The nuclear export protein exportin-1 in solid malignant tumours: From biology to clinical trials
**Background:** Exportin-1 (XPO1) is a key protein involved in regulating nuclear-cytoplasmic transport, and it is often overexpressed in various cancers, contributing to tumor growth and drug resistance. This makes XPO1 a compelling target for therapeutic intervention. Over the past few decades, the development of nuclear export-selective inhibitors has increased. Among these, KPT-330 (selinexor) has been successfully used to treat hematological malignancies, and KPT-8602 (eltanexor) has shown promise in clinical trials for hematologic tumors. However, the application of nuclear export-selective inhibitors to inhibit XPO1 expression in solid tumors has not been thoroughly explored in clinical studies.
**Methods:** We reviewed extensive literature to evaluate the effectiveness of XPO1 inhibitors in preclinical and clinical studies across a broad spectrum of solid tumors.

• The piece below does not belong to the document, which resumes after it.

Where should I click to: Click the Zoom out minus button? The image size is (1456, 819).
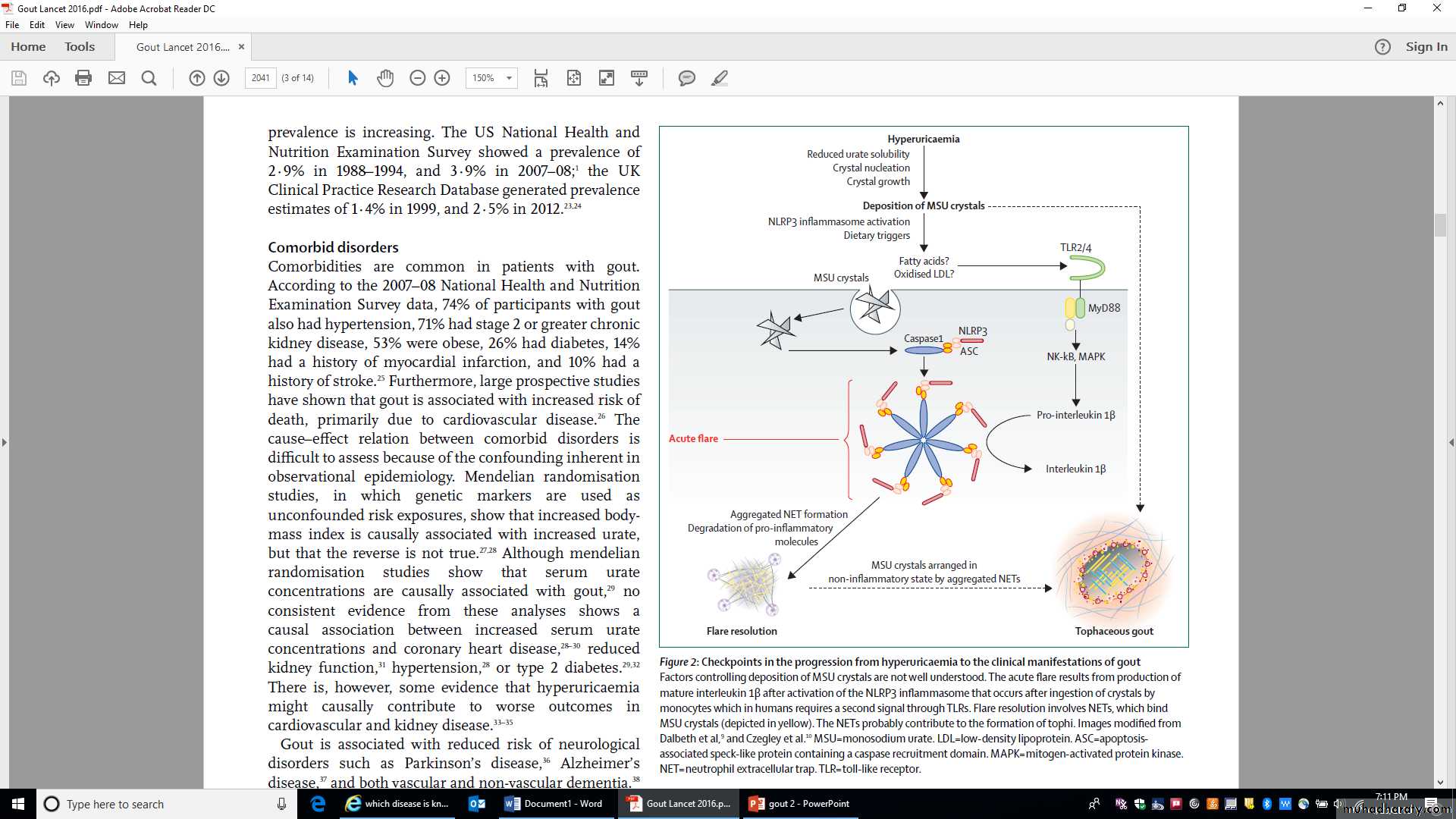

**Results:** This review emphasizes the nuclear export function of XPO1 and the outcomes of clinical trials involving its inhibitors in solid malignancies. We summarize the mechanisms of action, therapeutic potential, adverse effects, and response biomarkers associated with XPO1 inhibitors.
**Conclusion:** Inhibiting XPO1 presents a promising therapeutic strategy in cancer treatment, offering a novel approach to targeting tumor growth and overcoming drug resistance. Selective inhibitors of nuclear export (SINE) compounds have shown efficacy across various solid tumors, with ongoing research focused on optimizing their use, identifying response biomarkers, and developing effective combination therapies.
**Key Points:** Exportin-1 (XPO1) is crucial for nucleocytoplasmic transport and cell cycle regulation. Dysfunction in XPO1 contributes to tumor development and drug resistance in solid tumors. The therapeutic potential of XPO1 inhibitors in treating solid tumors is significant, but further research is necessary to address safety concerns and identify biomarkers that can predict patient responses to these inhibitors.